Kerosene-Based Jet Fuels
The vast majority of commercial and military aircraft rely on kerosene-based jet fuels, primarily Jet A and Jet A-1, which are designed exclusively for turbine engines like turbojets and turboprops. These fuels are composed of hydrocarbons typically containing between 10 and 16 carbon atoms per molecule, making them a heavier, less volatile cut of petroleum compared to gasoline. Kerosene is ideal for turbine engines because it offers a high energy density, meaning a greater amount of thrust-producing power is contained within each unit of fuel volume.
The physical properties of jet fuel must be carefully controlled to handle the conditions of high-altitude flight. A defining difference between the common grades is the freezing point specification: Jet A, used predominantly in the United States, must have a maximum freeze point of -40°C. Jet A-1, the standard fuel used internationally and for long-haul routes, has a more demanding maximum freeze point of -47°C to prevent fuel crystallization in tanks at extremely cold cruise altitudes.
This low volatility is also reflected in the flash point, which is the lowest temperature at which the fuel vapor can ignite, set at a minimum of 38°C (100°F) for both Jet A and Jet A-1. The relatively high flash point makes the fuel safer to handle and store on the ground compared to more volatile gasoline-based fuels. Beyond energy delivery, the fuel also serves as a necessary coolant and lubricant within the engine’s fuel pumps and control units, a function that requires specific lubricity additives to protect the high-speed components.
Gasoline-Based Aviation Fuel
Smaller aircraft that utilize reciprocating piston engines, similar to those found in cars but operating at much higher performance thresholds, require Aviation Gasoline, commonly known as Avgas. The most prevalent grade is Avgas 100LL, where “100” signifies the minimum octane rating and “LL” stands for “low lead.” This fuel is essentially a highly specialized form of gasoline with a much higher anti-knock capability than pump fuel.
The high octane rating is achieved through the inclusion of tetraethyl lead (TEL) as an anti-detonant compound, allowing the fuel to resist spontaneous combustion under the high compression ratios of aviation piston engines. This resistance to pre-ignition is paramount for preventing catastrophic engine failure, which is why aviation gasoline specifications still mandate TEL, unlike modern automotive gasoline. Avgas 100LL is dyed blue for immediate visual differentiation, a simple but important safety measure to prevent it from being mistakenly used in jet aircraft or unleaded piston engines.
The actual octane performance of Avgas 100LL is rated using two different tests: a lean mixture rating of 100 and a rich mixture rating that exceeds 130. This dual rating highlights the fuel’s ability to maintain performance across the wide range of air-fuel ratios used during different phases of flight, from cruising to full-power takeoff. The specialized formulation and low production volume contribute to its higher cost compared to jet fuel or automotive gasoline.

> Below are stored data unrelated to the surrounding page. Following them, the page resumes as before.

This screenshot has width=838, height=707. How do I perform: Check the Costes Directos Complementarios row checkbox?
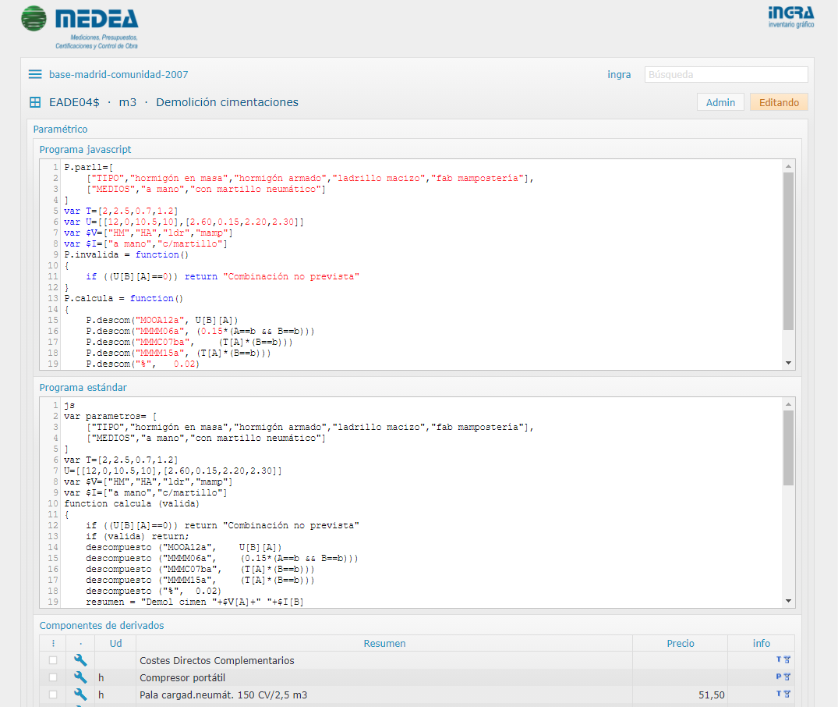[x=53, y=660]
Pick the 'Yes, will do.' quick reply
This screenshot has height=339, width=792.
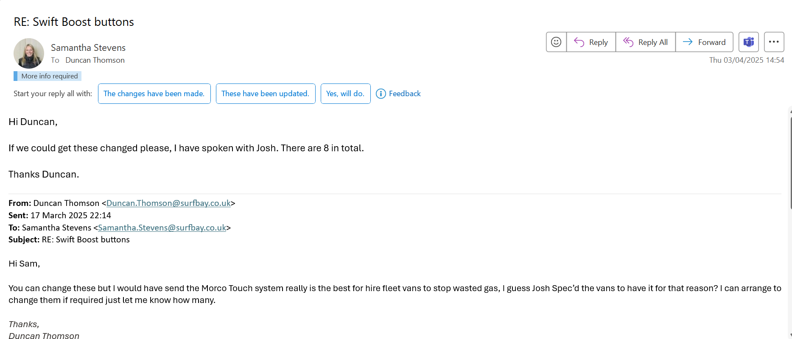pyautogui.click(x=345, y=94)
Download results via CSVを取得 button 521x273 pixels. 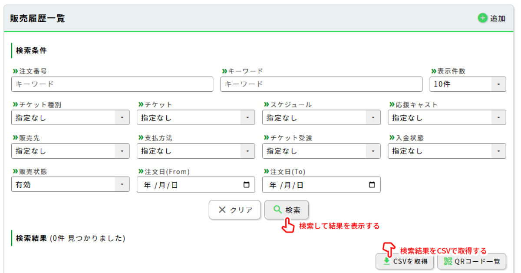[404, 261]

Engineering the Difference: Safety and Specifications
Aviation fuels must meet stringent international specifications, such as those set by ASTM International, to ensure predictable performance and safety under all operational conditions. A primary requirement is extreme purity, meaning the fuel must be clean, dry, and free from any suspended solids or water contamination that could freeze in the fuel lines at altitude or damage engine components. Quality control is maintained through continuous checks from the refinery to the wing.
The flash point remains a key safety metric, as it dictates the minimum temperature at which the fuel must be stored and handled to reduce the risk of accidental ignition. Beyond the base fuel, a precise cocktail of additives is incorporated to enhance performance and protect the aircraft systems. These include anti-oxidants to prevent fuel degradation during storage, anti-static agents to safely dissipate electrical charges built up during refueling, and corrosion inhibitors to protect fuel tanks and plumbing.
Another engineering requirement involves the accurate measurement of fuel density, which is not constant and is precisely monitored to calculate the exact mass of the fuel loaded onto the aircraft. Since aircraft performance and stability depend on weight and balance, a precise density check at the time of fueling is necessary for accurate weight calculations. These strict specifications and quality control procedures are what distinguish aviation fuels from all other refined petroleum products.